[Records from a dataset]
BEGIN

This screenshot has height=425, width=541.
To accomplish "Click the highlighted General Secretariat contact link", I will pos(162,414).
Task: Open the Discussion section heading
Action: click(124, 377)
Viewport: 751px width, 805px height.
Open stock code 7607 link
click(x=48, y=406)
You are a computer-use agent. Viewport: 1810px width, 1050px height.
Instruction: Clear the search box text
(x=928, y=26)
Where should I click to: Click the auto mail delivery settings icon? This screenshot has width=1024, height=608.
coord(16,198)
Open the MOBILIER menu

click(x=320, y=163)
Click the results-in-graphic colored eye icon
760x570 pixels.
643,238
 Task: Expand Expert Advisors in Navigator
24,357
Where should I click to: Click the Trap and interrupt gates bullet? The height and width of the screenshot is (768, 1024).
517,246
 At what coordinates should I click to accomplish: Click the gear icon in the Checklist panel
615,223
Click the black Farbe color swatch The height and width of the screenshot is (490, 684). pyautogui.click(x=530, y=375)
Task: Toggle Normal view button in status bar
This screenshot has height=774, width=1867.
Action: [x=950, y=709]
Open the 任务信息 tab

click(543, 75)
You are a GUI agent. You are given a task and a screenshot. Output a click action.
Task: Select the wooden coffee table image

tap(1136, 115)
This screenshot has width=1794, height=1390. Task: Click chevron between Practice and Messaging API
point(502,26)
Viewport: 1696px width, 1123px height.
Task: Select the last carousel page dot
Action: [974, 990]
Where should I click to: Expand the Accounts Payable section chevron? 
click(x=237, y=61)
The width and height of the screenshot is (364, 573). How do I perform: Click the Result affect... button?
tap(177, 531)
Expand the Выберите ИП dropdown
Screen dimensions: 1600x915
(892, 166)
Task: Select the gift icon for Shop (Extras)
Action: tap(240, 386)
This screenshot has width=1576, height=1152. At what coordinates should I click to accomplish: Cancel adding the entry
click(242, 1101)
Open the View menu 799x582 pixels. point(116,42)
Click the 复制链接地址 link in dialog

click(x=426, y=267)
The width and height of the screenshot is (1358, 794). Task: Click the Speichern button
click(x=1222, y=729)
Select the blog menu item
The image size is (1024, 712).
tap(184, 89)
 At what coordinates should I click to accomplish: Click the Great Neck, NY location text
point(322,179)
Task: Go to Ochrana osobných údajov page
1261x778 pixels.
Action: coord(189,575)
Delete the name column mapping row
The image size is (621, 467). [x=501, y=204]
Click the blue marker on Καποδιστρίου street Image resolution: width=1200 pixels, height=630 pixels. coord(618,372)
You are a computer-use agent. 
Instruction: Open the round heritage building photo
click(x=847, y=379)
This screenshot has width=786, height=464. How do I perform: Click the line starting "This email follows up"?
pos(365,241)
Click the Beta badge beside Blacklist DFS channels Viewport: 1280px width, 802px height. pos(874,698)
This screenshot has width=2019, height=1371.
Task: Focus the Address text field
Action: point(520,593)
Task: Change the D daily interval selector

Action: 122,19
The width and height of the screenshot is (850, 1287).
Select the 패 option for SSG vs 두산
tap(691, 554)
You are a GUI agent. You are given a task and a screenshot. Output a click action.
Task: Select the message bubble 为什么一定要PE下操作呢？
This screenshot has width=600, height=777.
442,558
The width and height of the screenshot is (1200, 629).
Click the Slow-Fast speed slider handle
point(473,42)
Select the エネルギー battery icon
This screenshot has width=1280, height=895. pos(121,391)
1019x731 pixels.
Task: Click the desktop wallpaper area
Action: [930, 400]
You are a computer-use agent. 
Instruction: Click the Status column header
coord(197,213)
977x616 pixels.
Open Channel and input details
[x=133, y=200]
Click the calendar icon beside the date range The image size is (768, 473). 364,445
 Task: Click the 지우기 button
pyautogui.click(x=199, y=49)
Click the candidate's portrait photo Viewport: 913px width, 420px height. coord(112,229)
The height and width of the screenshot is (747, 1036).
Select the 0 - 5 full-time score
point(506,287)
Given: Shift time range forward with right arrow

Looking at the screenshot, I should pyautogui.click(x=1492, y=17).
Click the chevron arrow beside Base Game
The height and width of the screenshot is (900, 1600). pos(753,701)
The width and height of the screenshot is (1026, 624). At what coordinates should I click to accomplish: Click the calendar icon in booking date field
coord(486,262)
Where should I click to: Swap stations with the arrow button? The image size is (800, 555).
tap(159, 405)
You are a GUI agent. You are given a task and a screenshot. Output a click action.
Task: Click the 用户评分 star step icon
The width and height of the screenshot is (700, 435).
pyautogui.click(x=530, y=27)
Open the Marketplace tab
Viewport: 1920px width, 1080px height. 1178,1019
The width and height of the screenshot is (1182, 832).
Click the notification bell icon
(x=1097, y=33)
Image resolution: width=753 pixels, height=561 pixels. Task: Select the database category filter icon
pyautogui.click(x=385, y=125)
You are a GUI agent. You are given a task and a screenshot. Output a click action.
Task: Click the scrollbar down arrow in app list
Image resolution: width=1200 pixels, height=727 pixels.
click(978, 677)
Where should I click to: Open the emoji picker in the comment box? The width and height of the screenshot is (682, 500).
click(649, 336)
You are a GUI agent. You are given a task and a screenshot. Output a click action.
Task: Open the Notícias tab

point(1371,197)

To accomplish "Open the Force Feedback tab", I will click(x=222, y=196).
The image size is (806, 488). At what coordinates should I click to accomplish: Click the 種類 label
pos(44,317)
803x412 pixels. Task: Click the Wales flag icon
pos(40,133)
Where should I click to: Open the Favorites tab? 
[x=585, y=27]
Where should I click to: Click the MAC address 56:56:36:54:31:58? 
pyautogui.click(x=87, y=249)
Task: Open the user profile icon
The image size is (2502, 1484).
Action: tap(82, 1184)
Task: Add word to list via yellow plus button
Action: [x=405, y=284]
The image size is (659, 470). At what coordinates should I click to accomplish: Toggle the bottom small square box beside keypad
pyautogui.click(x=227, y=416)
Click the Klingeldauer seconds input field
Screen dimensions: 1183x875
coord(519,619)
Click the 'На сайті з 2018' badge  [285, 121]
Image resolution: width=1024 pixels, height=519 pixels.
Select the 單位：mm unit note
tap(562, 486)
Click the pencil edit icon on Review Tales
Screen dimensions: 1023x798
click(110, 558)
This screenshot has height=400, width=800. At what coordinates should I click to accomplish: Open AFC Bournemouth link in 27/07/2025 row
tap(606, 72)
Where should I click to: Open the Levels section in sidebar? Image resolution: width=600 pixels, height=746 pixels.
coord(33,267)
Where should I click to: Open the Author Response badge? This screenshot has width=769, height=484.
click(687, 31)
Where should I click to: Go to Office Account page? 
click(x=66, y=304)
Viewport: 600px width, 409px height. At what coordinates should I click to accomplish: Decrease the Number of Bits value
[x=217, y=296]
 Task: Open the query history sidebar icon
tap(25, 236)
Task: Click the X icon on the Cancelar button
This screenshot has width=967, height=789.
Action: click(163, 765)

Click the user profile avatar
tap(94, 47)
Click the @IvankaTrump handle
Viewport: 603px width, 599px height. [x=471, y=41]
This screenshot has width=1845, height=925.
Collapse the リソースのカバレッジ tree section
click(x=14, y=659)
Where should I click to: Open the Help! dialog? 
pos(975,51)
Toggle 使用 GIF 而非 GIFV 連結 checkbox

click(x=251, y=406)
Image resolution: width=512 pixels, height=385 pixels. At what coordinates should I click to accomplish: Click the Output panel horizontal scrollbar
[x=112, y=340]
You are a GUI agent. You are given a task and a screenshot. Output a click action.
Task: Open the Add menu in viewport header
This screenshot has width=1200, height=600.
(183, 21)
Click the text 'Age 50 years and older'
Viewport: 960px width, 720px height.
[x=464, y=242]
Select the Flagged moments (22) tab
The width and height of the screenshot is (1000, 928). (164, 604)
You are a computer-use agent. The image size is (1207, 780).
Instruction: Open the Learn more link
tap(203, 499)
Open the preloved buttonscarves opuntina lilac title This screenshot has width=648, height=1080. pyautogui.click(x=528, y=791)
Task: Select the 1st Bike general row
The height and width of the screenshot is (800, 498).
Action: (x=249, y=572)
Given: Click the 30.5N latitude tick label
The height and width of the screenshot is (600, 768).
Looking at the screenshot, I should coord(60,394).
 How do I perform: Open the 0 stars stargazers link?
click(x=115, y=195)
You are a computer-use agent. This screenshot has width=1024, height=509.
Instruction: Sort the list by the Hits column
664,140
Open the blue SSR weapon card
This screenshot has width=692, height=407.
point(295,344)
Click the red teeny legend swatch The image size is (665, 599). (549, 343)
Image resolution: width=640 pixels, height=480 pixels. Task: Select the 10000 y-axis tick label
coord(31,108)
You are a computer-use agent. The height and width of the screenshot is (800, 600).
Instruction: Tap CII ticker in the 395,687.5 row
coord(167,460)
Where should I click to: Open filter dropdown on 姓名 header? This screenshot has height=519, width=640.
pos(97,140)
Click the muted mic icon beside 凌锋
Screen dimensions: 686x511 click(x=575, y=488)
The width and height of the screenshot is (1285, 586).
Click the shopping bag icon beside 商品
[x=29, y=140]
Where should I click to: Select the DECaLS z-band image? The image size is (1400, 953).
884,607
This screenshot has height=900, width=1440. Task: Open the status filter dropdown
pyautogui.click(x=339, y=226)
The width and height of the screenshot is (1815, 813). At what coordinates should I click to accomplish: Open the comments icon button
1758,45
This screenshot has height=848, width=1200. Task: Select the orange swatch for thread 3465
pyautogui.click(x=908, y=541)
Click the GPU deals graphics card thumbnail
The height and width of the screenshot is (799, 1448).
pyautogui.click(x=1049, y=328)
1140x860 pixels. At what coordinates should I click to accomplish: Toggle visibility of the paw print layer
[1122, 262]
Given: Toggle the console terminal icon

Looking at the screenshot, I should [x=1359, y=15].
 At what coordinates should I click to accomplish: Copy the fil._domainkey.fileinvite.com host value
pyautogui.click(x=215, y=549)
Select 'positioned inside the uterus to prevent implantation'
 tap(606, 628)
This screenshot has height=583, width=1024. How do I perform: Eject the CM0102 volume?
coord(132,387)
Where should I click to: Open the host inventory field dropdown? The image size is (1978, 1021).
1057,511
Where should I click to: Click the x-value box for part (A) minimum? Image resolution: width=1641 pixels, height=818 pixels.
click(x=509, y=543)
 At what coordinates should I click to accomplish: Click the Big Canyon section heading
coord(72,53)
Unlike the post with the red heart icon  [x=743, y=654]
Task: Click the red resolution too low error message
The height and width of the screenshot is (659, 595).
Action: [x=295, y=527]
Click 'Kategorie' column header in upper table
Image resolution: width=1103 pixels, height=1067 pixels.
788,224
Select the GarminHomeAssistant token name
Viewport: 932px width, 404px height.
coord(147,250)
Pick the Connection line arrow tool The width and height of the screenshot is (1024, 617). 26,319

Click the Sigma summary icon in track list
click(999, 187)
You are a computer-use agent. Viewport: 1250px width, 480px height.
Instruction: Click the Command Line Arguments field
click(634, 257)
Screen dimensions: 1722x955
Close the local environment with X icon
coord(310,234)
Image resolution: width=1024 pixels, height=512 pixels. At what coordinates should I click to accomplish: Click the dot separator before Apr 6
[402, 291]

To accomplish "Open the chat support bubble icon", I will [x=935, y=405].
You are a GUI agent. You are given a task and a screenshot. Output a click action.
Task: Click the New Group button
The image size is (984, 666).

END

Which lines of the records above contain the word "blue"? Copy each of them.

Click the blue marker on Καποδιστρίου street Image resolution: width=1200 pixels, height=630 pixels. coord(618,372)
Open the blue SSR weapon card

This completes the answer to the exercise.